Through it all, Hyemin has gone through so many ups and downs. In her first year on the Symetra Tour, Hyemin had earned a grand total of $6,009. The year 2014 was better, and she made it to the final stage of the LPGA Qualifying School where Hyemin’s name was near the top of the leaderboard through the front nine on the first day. However, at the 10TH hole, she suddenly started to experience driver yips – which most players refer to as “death note.” That fear has continued to torment Hyemin since.
Things are getting better for Hyemin this year and she notched her first win back in April of this year. As of July 18, Hyemin is ranked 15TH on the Symetra Tour money list. Top 10 on this list will automatically make it to the LPGA Tour next year. “I am working really hard” says Hyemin with a smile.
The amount of her donation was $15,000. It doesn’t compare to the amount Sung Hyun Park earned by winning the US Women’s Open. To be more precise, it’s about 1/60TH of the money Sung Hyun earned ($900,000), and only about 1/6TH of the bonus amount Sung Hyun’s caddie earned during the week. But Hyemin donated everything she’s got. “I figured I could do this very quietly since it’s not a huge amount of money. I was a bit stunned that my small donation had caused to stage a ceremony.”
I guess one could say that Hyemin’s family is relatively well off. “I am very appreciative that my parents continue to financially support me, even at this age, so that I can keep going.” By no means does it allows Hyemin to travel like royalty. Her caddies are typically volunteers and she will drive anywhere within 12 hours. Most of her meals are consumed at fast food chains like McDonalds or KFC. “It would be great if I can do some light cooking for myself but those hotels equipped with kitchens are typically outside of my price range.”

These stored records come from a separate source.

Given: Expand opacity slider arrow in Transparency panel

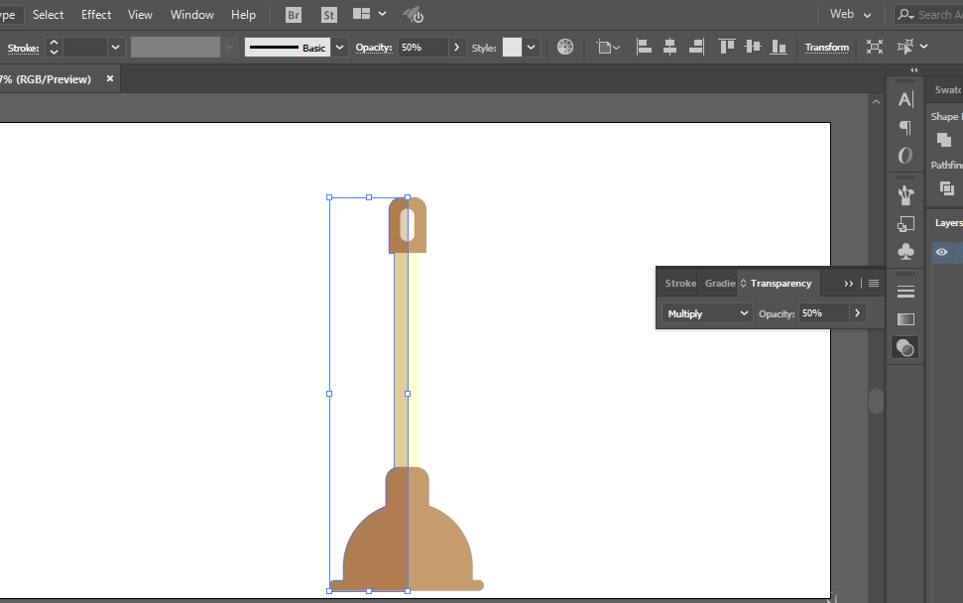Looking at the screenshot, I should tap(857, 313).
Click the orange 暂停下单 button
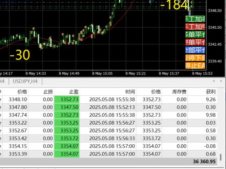This screenshot has height=169, width=226. pyautogui.click(x=196, y=58)
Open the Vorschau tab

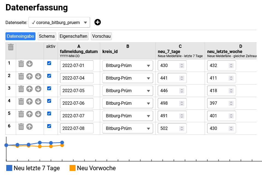click(101, 36)
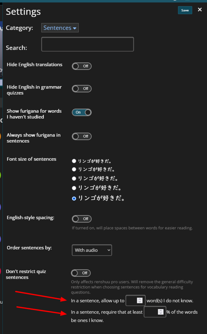
Task: Select the second sentence font size option
Action: [74, 169]

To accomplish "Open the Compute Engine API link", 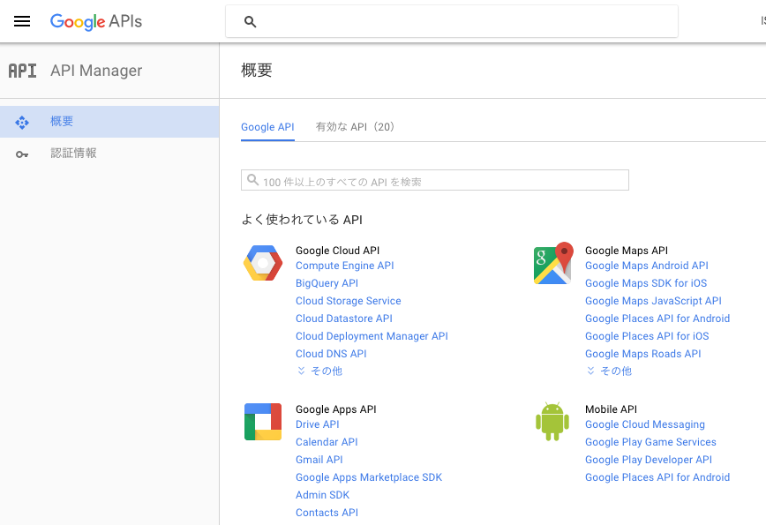I will (344, 265).
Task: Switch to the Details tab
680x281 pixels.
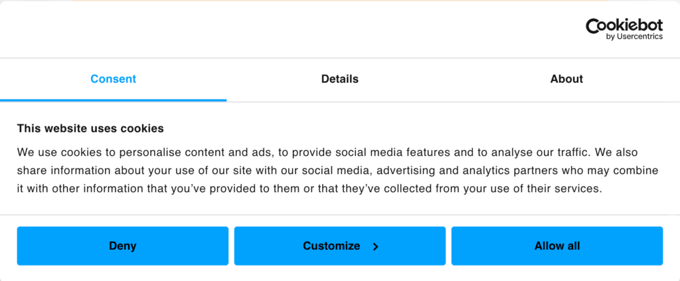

This story of “tough road” is almost reminiscent of some of the Korean LPGA Tour pioneers like Mi Hyun Kim and Jeong Jang (JJ) in their starting years. “Well, I think it’s easier for me now because I have a smartphone and GPS unlike they did.” Hyemin said.
At that time, the likes of Mi Hyun and JJ were young players with dreamy eyes, and the LPGA Tour provided financial rewards and stardom had they won.
Today, Hyemin is one of the oldest players on the LPGA’s qualifying tour. Even on the LPGA, she would be classified as a veteran. It has already been three years since one of her “1988 peers” Jiyai Shin left the LPGA Tour after winning so many tournaments, while Hyemin is still chasing that dream of teeing it up at LPGA tournaments.
“I always think every year could be last one in golf. It is just unbelievable how far some of these young players can hit and how great of feel they have for their putters,” says Hyemin, sounding as if she knows that she may not be all that competitive when and if she makes it to the LPGA. But there is a reason she continues to chase. “My dream is to win an LPGA tournament and donate the entire winner’s check to a great cause.”
But why? “My parents always taught me to help others in need. I am very fortunate to have the privilege to call them my parents and such belief is now just part of who I am."
No one can really tell if Hyemin’s dream will ever come true. Regardless of the end results, Hyemin’s relentless fight and chase of her dream, despite her fear and loneliness the qualifying tour presents, should mean something in and of itself. This is a meaningful fight and a great achievement, perhaps not too far behind winning a major tournament on the LPGA Tour. I truly wish her the best of luck. She deserves it in my opinion.